Desapego y desarraigo

From Opus Dei info

Por Galileo, 10 de noviembre de 2003


¿Porqué en el opus Dei se insiste tanto en el desapego?. Tienes que desapegarte de la familia, y está mal visto que hables de ella en la vida de "familia", a no ser que tu familia sea como una especie de "obra corporativa" andante, no puedes tener fotos de tus padres en tu habitación, cuando les escribes (llamarles también está mal visto) la censura vigila que no te apegues demasiado o recibas malas influencias. Hay que estar desapegados del trabajo, porque numerarios y numerarias están siempre disponibles a las necesidades de la prelatura; también hay que estarlo del centro y de las personas con las que vives porque puede ser necesario un traslado; de tus amigos, porque lo anterior implica que puedes perderlos en cualquier momento; de lo material porque no puedes tener nada como propio, las cosas sólo las utilizas. Y así podríamos seguir con un largo etcétera.

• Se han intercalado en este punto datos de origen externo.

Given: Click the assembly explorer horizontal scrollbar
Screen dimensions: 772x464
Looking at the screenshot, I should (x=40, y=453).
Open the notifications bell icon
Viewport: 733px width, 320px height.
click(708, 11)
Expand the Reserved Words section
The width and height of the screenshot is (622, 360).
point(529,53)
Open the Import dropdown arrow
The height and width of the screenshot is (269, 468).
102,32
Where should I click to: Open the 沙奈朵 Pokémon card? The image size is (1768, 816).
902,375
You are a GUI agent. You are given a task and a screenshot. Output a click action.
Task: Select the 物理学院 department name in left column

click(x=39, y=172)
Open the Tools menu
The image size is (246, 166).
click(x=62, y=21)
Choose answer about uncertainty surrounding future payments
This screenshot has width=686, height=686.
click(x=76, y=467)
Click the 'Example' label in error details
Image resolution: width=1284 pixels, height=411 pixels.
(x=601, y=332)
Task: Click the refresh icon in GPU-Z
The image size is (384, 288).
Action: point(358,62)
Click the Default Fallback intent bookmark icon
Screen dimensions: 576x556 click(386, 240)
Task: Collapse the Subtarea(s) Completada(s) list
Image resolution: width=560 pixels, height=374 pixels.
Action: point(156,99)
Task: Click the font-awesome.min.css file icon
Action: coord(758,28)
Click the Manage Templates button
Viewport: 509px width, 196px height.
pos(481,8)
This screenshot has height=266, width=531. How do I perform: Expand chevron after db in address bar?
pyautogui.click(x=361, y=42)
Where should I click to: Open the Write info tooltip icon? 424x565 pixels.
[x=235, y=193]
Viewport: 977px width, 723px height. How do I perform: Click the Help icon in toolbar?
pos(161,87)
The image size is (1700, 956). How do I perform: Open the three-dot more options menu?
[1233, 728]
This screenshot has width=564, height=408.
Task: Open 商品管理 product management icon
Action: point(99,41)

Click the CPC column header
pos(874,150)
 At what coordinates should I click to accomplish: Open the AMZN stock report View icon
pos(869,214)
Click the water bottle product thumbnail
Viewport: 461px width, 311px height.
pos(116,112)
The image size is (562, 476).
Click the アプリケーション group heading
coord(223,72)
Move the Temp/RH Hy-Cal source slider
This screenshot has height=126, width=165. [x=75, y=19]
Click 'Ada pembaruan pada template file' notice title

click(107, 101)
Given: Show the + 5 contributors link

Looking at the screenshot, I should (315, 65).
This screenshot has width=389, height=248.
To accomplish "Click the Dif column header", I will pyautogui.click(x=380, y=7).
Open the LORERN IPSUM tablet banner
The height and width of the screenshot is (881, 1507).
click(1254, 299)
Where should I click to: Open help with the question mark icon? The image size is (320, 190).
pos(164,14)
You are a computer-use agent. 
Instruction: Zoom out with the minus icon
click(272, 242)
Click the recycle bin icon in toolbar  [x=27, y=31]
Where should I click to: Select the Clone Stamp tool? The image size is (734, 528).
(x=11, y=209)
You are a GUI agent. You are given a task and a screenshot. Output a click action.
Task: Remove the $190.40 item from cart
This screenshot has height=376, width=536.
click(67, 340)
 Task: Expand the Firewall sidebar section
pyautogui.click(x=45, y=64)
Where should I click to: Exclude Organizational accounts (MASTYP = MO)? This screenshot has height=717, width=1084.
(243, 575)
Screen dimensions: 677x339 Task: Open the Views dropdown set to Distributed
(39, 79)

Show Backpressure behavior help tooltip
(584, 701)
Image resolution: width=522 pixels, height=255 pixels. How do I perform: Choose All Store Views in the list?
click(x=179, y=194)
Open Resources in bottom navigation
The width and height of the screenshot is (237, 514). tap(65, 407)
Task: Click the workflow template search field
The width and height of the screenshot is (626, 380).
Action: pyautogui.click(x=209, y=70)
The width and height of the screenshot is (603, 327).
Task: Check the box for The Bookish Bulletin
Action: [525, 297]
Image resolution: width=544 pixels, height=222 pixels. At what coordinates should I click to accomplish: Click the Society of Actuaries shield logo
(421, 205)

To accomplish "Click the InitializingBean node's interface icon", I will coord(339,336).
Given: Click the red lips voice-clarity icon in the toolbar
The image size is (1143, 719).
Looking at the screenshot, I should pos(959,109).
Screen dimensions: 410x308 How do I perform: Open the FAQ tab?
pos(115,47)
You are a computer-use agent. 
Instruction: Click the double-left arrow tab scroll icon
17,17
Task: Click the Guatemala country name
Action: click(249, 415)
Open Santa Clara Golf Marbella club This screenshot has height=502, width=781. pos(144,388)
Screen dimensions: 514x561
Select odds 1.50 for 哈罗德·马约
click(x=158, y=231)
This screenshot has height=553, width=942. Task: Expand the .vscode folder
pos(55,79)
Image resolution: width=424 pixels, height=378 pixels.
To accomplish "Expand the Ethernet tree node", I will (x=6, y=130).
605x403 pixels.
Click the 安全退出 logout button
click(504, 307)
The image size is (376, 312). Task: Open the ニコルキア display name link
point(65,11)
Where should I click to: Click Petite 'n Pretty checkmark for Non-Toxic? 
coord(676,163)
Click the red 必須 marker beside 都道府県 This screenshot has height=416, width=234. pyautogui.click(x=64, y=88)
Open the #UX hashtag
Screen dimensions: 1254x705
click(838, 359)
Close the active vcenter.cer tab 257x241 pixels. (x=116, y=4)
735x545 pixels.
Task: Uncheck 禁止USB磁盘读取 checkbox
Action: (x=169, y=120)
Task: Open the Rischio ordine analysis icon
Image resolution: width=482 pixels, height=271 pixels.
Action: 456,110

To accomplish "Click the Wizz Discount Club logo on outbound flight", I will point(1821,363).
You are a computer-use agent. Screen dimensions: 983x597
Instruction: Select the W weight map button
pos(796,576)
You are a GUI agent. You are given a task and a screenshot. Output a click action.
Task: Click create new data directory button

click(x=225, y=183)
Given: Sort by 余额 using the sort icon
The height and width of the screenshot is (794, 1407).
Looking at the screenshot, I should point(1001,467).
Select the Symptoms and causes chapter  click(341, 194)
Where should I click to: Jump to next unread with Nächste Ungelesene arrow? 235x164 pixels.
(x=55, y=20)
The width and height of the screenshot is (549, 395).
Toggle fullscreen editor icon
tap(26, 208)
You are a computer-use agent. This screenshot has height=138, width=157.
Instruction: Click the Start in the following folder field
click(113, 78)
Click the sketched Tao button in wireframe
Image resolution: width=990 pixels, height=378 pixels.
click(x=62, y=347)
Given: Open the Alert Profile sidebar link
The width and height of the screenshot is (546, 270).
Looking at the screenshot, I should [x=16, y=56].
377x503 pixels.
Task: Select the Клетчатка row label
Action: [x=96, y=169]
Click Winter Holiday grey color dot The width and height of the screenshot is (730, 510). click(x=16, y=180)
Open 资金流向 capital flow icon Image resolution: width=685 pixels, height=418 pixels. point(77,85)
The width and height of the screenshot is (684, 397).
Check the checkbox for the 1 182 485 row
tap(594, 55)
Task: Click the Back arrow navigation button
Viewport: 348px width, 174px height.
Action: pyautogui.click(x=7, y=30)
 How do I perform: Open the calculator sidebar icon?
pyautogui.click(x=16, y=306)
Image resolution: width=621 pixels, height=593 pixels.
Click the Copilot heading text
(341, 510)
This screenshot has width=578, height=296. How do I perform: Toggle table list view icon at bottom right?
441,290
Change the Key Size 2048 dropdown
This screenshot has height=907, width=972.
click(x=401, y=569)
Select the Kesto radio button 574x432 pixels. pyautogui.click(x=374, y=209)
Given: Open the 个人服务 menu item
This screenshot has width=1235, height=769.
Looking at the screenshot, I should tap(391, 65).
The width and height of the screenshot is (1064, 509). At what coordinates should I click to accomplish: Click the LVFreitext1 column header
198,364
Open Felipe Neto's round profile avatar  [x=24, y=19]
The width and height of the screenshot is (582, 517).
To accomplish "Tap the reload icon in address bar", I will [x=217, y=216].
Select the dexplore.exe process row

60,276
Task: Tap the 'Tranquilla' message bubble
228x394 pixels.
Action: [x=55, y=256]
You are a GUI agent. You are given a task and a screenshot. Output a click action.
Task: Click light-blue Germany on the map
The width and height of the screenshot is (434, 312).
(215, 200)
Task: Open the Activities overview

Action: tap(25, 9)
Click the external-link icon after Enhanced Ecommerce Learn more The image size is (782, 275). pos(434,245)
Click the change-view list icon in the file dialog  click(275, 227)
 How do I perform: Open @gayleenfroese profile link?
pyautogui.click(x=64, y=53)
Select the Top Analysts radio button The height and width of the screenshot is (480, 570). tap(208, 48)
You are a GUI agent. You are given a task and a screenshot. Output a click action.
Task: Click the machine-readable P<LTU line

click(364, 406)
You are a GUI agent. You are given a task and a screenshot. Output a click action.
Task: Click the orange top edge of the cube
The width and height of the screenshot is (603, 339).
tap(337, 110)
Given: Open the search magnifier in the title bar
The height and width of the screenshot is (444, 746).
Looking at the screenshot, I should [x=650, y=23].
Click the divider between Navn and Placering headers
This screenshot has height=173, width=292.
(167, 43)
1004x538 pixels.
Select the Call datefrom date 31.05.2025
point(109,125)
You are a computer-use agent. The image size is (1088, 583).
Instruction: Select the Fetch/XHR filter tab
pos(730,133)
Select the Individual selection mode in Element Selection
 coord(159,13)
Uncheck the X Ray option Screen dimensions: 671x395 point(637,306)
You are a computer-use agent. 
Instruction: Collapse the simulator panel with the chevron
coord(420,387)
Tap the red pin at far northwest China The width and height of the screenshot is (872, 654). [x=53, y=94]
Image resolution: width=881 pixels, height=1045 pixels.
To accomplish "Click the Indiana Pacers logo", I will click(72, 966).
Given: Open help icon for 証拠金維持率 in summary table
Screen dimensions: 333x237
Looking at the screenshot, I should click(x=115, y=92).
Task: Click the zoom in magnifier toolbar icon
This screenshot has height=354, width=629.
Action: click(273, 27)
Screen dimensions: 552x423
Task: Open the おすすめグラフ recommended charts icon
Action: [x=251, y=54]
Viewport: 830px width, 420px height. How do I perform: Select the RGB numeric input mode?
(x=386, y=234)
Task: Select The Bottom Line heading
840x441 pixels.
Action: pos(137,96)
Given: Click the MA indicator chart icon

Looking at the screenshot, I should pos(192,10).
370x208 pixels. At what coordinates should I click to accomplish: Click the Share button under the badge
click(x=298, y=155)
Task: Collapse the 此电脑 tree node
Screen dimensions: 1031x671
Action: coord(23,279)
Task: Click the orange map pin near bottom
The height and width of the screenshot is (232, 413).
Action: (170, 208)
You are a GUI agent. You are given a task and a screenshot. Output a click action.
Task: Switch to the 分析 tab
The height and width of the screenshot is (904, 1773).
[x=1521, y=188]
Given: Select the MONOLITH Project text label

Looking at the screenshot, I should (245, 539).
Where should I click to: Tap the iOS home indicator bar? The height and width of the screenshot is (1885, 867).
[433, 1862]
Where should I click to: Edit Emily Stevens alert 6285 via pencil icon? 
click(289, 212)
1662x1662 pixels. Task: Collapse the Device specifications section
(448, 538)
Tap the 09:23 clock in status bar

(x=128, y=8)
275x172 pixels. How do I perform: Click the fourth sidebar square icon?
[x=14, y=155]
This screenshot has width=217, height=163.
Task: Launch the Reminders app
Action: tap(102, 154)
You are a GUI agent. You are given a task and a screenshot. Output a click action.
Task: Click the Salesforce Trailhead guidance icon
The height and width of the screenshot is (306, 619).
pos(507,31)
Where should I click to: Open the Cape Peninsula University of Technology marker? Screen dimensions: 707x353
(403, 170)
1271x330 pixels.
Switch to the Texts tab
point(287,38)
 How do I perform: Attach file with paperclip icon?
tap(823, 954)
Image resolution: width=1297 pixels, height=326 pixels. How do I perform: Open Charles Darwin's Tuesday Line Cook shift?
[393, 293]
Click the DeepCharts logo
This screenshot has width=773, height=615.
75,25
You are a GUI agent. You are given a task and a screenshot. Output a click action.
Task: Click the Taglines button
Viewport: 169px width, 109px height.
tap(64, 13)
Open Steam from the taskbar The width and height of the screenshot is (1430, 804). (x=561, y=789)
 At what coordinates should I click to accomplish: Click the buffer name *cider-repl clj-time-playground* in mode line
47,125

¿Qué le queda a un miembro cuando le han quitado todo esto?. ¿Dios?. O, más bien se convierte en un ser dócil, maleable y desprotegido, y por tanto sumiso a los directores. ¿Es que Dios quiere que nos desapeguemos de todo?. ¿Somos verdaderamente "humanos" tan desapegados?. Yo creo que no, que Dios, nuestro Padre no nos pide esto, que Jesús estaba "apegado" en el sentido positivo y si no, ¿por qué llora cuando se entera de la muerte de Lázaro?, ¿y cuando en el huerto de los olivos ve acercarse su final en este mundo, con los suyos, y el sufrimiento que le espera?. Claro que nos pide generosidad, desprendimiento, altruísmo, poner a Dios por encima de todas las cosas... Pero el desapego que propugna Jesús es posterior a estas cosas. Sólo pide que dejes algo cuando es necesario para seguirle mejor a El, para servir a los demás.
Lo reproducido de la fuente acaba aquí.